**SUPPLIED INFORMATION:**

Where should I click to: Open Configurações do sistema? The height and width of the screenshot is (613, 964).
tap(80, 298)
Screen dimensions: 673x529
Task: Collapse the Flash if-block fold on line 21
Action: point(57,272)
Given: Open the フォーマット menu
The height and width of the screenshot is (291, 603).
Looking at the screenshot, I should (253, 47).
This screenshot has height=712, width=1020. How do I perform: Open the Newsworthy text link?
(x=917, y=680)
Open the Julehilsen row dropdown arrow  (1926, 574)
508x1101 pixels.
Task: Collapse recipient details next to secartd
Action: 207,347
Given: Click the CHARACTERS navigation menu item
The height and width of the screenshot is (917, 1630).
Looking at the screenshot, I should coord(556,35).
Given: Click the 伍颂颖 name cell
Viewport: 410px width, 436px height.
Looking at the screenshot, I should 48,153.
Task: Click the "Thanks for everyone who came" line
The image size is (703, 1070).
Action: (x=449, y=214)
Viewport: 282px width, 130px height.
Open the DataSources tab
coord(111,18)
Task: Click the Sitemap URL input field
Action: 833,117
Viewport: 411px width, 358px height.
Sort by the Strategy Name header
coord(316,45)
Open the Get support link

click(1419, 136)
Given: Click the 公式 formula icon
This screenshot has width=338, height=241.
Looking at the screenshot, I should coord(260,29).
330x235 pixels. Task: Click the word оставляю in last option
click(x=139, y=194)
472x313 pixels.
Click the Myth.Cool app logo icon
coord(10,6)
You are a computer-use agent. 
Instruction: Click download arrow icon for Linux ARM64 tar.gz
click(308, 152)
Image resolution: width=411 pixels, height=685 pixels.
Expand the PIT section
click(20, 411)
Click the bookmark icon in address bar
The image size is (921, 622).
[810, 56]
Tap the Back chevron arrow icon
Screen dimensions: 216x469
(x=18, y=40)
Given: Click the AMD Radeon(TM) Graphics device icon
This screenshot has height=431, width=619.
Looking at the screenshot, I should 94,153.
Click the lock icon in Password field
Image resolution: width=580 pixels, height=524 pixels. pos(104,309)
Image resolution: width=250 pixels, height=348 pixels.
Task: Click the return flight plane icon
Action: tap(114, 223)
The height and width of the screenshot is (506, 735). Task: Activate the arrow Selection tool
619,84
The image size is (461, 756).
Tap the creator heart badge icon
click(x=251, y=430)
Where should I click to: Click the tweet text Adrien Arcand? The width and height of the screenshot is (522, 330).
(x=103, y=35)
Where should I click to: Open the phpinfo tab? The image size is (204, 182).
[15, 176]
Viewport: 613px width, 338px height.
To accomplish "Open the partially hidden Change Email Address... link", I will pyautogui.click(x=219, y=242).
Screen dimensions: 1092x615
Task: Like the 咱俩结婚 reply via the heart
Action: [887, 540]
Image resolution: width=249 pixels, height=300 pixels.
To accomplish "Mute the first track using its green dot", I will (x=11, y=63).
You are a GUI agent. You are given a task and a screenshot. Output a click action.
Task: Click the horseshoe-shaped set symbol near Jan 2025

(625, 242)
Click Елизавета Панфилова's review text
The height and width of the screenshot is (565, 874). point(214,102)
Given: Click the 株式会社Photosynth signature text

**WHAT IS BEING ASKED:**
Nothing should be changed: write out all of the data as is.

**REPLY TO THE EXERCISE:**
Where should I click to: Open Configurações do sistema? The height and width of the screenshot is (613, 964).
tap(80, 298)
Screen dimensions: 673x529
Task: Collapse the Flash if-block fold on line 21
Action: point(57,272)
Given: Open the フォーマット menu
The height and width of the screenshot is (291, 603).
Looking at the screenshot, I should (253, 47).
This screenshot has height=712, width=1020. How do I perform: Open the Newsworthy text link?
(x=917, y=680)
Open the Julehilsen row dropdown arrow  (1926, 574)
508x1101 pixels.
Task: Collapse recipient details next to secartd
Action: 207,347
Given: Click the CHARACTERS navigation menu item
The height and width of the screenshot is (917, 1630).
Looking at the screenshot, I should coord(556,35).
Given: Click the 伍颂颖 name cell
Viewport: 410px width, 436px height.
Looking at the screenshot, I should 48,153.
Task: Click the "Thanks for everyone who came" line
The image size is (703, 1070).
Action: (x=449, y=214)
Viewport: 282px width, 130px height.
Open the DataSources tab
coord(111,18)
Task: Click the Sitemap URL input field
Action: 833,117
Viewport: 411px width, 358px height.
Sort by the Strategy Name header
coord(316,45)
Open the Get support link

click(1419, 136)
Given: Click the 公式 formula icon
This screenshot has width=338, height=241.
Looking at the screenshot, I should coord(260,29).
330x235 pixels. Task: Click the word оставляю in last option
click(x=139, y=194)
472x313 pixels.
Click the Myth.Cool app logo icon
coord(10,6)
You are a computer-use agent. 
Instruction: Click download arrow icon for Linux ARM64 tar.gz
click(308, 152)
Image resolution: width=411 pixels, height=685 pixels.
Expand the PIT section
click(20, 411)
Click the bookmark icon in address bar
The image size is (921, 622).
[810, 56]
Tap the Back chevron arrow icon
Screen dimensions: 216x469
(x=18, y=40)
Given: Click the AMD Radeon(TM) Graphics device icon
This screenshot has height=431, width=619.
Looking at the screenshot, I should 94,153.
Click the lock icon in Password field
Image resolution: width=580 pixels, height=524 pixels. pos(104,309)
Image resolution: width=250 pixels, height=348 pixels.
Task: Click the return flight plane icon
Action: tap(114, 223)
The height and width of the screenshot is (506, 735). Task: Activate the arrow Selection tool
619,84
The image size is (461, 756).
Tap the creator heart badge icon
click(x=251, y=430)
Where should I click to: Click the tweet text Adrien Arcand? The width and height of the screenshot is (522, 330).
(x=103, y=35)
Where should I click to: Open the phpinfo tab? The image size is (204, 182).
[15, 176]
Viewport: 613px width, 338px height.
To accomplish "Open the partially hidden Change Email Address... link", I will pyautogui.click(x=219, y=242).
Screen dimensions: 1092x615
Task: Like the 咱俩结婚 reply via the heart
Action: [887, 540]
Image resolution: width=249 pixels, height=300 pixels.
To accomplish "Mute the first track using its green dot", I will (x=11, y=63).
You are a GUI agent. You are given a task and a screenshot. Output a click action.
Task: Click the horseshoe-shaped set symbol near Jan 2025

(625, 242)
Click Елизавета Панфилова's review text
The height and width of the screenshot is (565, 874). point(214,102)
Given: Click the 株式会社Photosynth signature text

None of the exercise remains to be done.